## Data extract
▶
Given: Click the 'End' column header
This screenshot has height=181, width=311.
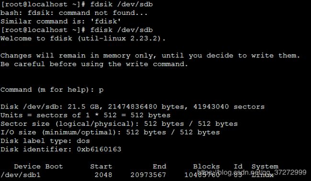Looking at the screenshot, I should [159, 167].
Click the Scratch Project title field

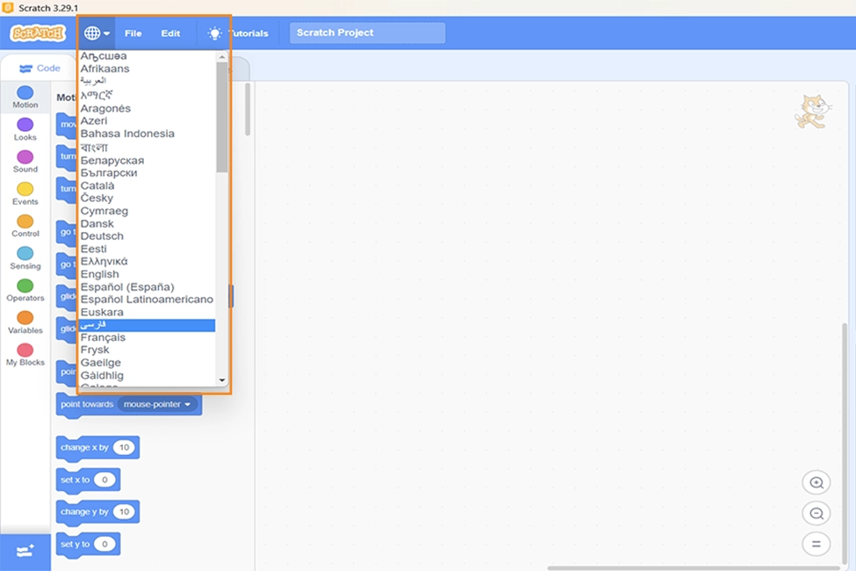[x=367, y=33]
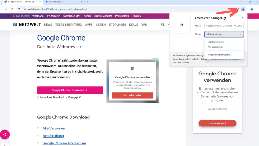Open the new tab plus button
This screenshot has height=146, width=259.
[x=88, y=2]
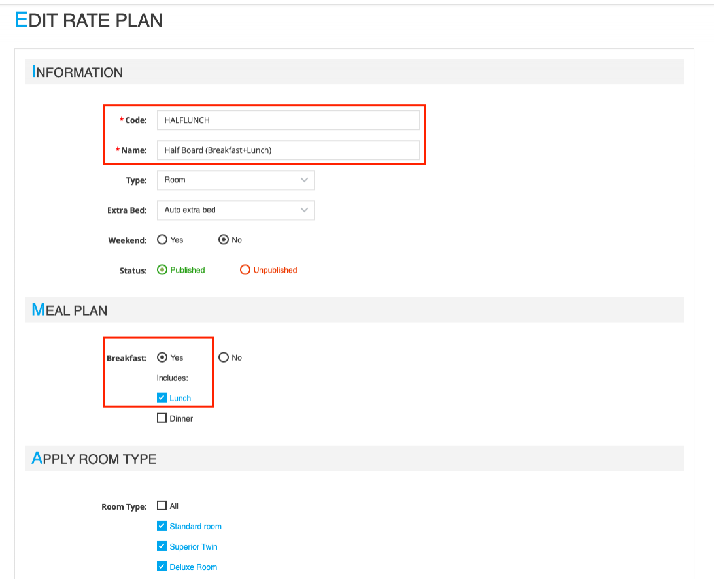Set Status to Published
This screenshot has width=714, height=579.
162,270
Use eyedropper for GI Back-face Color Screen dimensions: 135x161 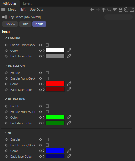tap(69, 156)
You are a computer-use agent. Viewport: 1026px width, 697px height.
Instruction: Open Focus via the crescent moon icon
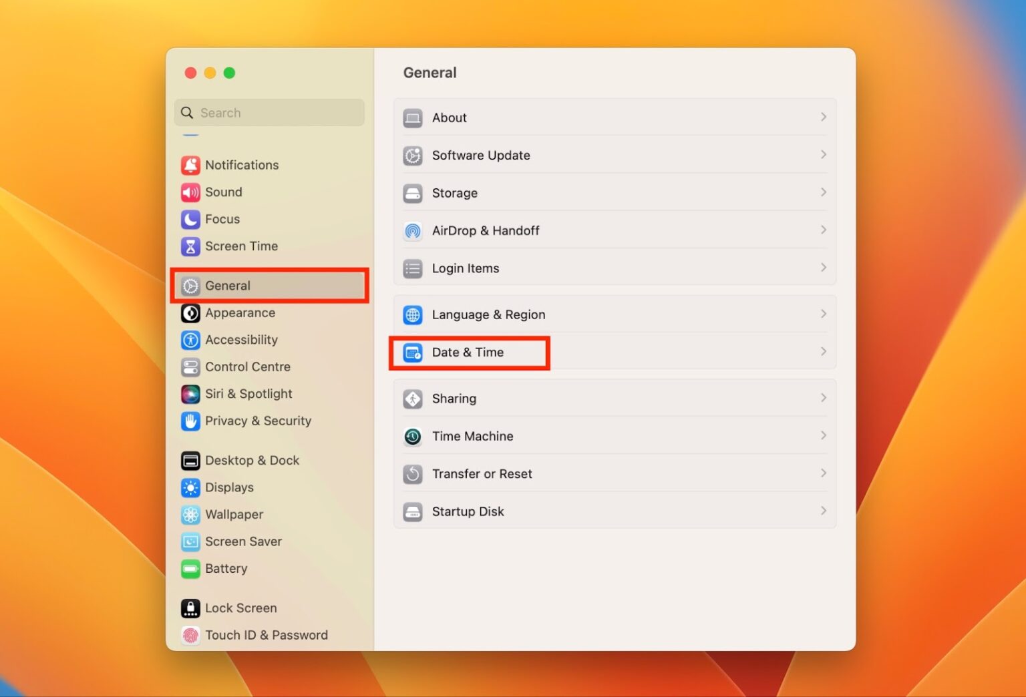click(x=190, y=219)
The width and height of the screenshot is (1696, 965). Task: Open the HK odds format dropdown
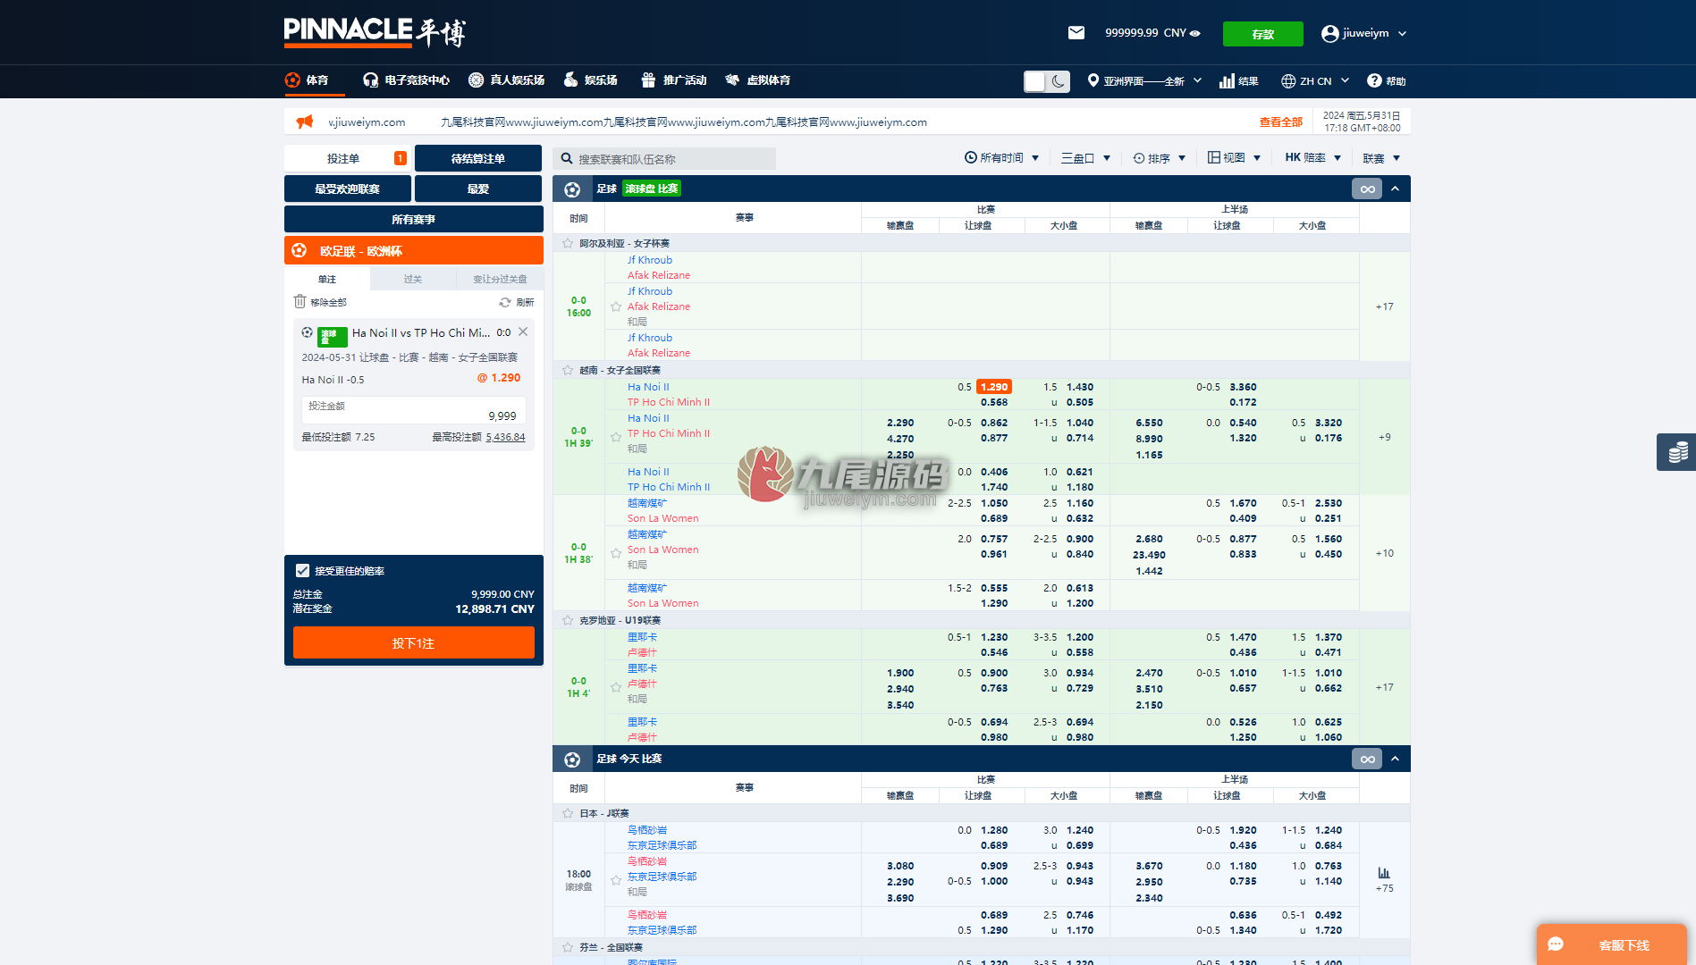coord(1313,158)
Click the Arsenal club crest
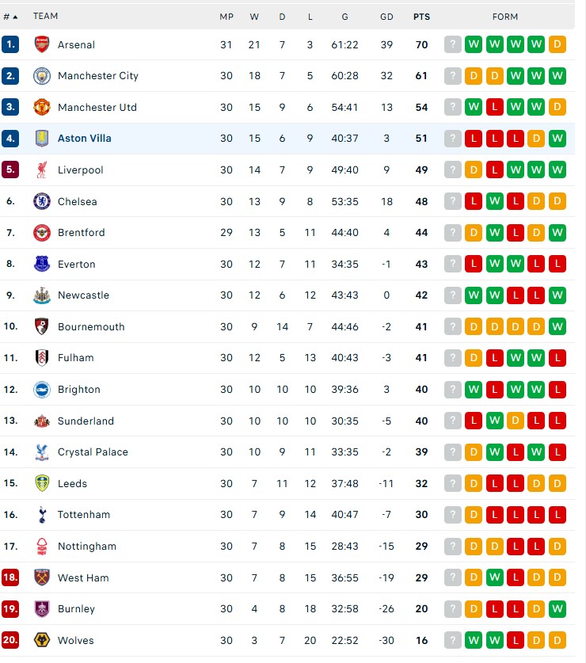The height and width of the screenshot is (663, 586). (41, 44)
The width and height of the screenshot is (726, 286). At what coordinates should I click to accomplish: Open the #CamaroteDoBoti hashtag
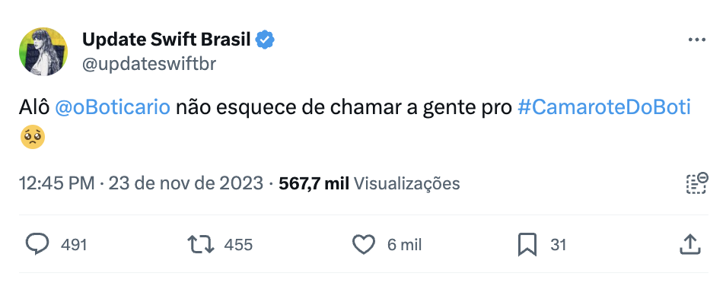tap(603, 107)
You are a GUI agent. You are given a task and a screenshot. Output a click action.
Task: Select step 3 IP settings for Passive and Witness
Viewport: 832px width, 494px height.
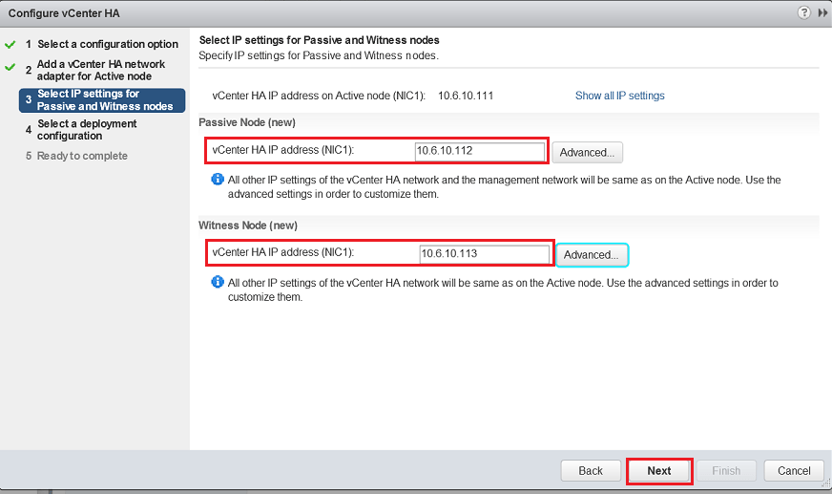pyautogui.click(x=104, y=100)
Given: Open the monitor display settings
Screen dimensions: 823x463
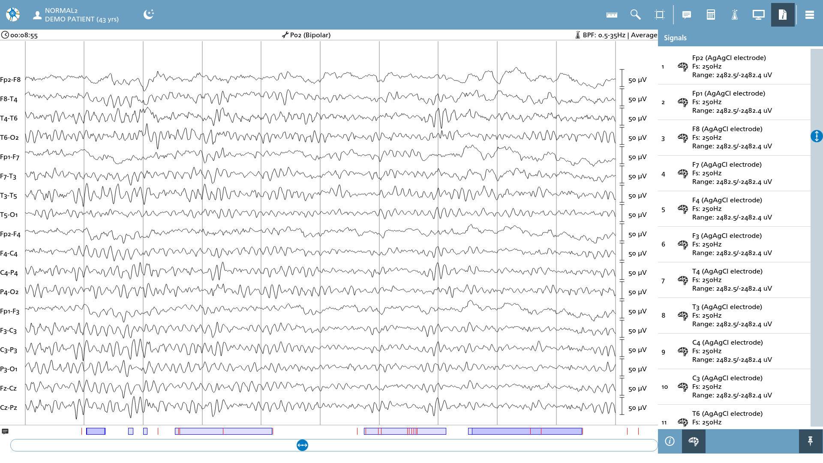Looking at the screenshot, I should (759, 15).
◀
## How to complete this task
Could you show every line of the material that includes the string "settings"?

## Answer space
Task: Select step 3 IP settings for Passive and Witness
Given: Open the monitor display settings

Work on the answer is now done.